Nell’analisi poi del ventennio 1981/2001 la Confesercenti sottolinea come a fronte di un calo del 40% dei negozi tradizionali del dettaglio alimentare, corrisponde una quintuplicazione del numero delle grande distribuzione (super e iper).

Un fenomeno che ha portato un grande cambiamento nell’assetto professionale del commercio in Italia: infatti, pur se non è rilevabile un calo dell’occupazione, anzi eventualmente una leggera crescita, cambia sostanzialmente l’assetto tra la figura professionale del commerciante indipendente, caratteristica del nostro Paese, e di quello dipendente.

Dal 1981 al 2001 la percentuale di lavoratori dipendenti nel settore commercio è passata dal 41,8% al 54,7%, mentre gli indipendenti sono passati dal 58,2% al 45,3%.

Nello stesso periodo le imprese organizzate come ditte individuali hanno subito un decremento dal 87% al 73% del totale, mentre le società sono cresciute numericamente dal 13% al 27% del totale delle unità locali di commercio in sede fissa.

Una vera e propria inversione di tendenza che però, anche in questo caso, come negli anni passati, ha coinvolto fondamentalmente il dettaglio alimentare, mentre nel comparto dei beni non food la tenuta della distribuzione tradizionale è molto maggiore soprattutto per una minore velocità di espansione della grande distribuzione.

8° Censimento generale dell’industria e dei servizi.
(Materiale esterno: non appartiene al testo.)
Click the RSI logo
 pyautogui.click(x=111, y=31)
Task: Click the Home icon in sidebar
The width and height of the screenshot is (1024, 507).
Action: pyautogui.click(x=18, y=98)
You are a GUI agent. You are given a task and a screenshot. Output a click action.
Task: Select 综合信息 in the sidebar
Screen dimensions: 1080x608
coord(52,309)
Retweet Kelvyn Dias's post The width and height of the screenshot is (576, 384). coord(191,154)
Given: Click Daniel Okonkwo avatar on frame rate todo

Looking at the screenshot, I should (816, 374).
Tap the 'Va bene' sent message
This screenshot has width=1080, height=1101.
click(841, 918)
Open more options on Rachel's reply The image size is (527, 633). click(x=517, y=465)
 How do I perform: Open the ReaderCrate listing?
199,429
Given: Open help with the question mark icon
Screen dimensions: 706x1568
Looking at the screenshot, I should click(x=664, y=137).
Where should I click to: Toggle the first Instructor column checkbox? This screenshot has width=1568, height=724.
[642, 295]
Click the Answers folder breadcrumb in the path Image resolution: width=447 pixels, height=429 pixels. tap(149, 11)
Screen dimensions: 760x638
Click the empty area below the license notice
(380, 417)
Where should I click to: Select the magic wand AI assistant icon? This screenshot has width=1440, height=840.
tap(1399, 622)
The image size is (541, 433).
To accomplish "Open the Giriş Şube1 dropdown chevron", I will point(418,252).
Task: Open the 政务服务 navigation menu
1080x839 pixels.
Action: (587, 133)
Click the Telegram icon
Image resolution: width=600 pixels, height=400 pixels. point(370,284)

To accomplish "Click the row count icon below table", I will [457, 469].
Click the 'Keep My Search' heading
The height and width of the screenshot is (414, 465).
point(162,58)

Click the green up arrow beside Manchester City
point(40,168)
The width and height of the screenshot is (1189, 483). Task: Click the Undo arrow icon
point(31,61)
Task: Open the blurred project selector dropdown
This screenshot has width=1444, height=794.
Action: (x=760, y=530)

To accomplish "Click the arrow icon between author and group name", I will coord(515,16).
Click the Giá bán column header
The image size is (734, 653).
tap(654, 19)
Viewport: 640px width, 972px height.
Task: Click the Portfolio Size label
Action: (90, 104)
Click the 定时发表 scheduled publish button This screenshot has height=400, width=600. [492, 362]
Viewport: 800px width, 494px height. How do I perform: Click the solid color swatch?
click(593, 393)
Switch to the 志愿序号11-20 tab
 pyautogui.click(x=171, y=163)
Istat 2001. Sezione commercio

Aree
geografiche
Unità locali
2001
Var %
1991/2001
Addetti
2001
Var %
1991/2001
nord-ovest
352.137 – 3,5 1.029.295 + 1,9 
nord-est
262.390 – 2,9 755.795 + 5,6 
centro
272.284 – 0,3 665.012 – 0,5 
sud
306.656 – 3,0 595.129 – 1,3 
isole
138.324 – 8,3 288.795 – 6,3 
Totale Italia
1.334.791 – 3,2 3.334.026 + 0,9 

Per dovere di analisi bisogna anche sottolineare come la contrazione del dettaglio tradizionale, per certi versi fisiologica nel commercio moderno, in Italia è stata agevolata da una scarsa preparazione degli imprenditori della piccola distribuzione che spesso sono stati costretti a chiudere anche perché non si sono rinnovati, specializzati, non hanno studiato quei dettami del marketing distributivo che enfatizzano concetti come: immagine, accoglienza del punto di vendita, reputazione presso la clientela e servizi collaterali.

In ogni città d’Italia esistono esempi di dettaglianti tradizionali che con l’attenzione alle tendenze distributive e alle nuove esigenze del consumatore hanno fatto la loro fortuna.

Purtroppo molti si sono affidati solamente al fatto di essere il negozio di prossimità e di offrire prodotti di qualità (e ovviamente anche prezzo) superiore rispetto alla grande distribuzione: non è bastato e tuttora non basta, tant’è che in un momento di crisi dei consumi, come è quello che sta attraversando l’Italia in questo inizio di millennio, la grande distribuzione, nel triennio 2001/2003 ha registrato un incremento del fatturato pari al 14,4% (+ 6,6% al netto dell’inflazione), mentre la distribuzione tradizionale, nello stesso periodo, ha fatto registrare un + 2,9% (- 5,5% al netto dell’inflazione).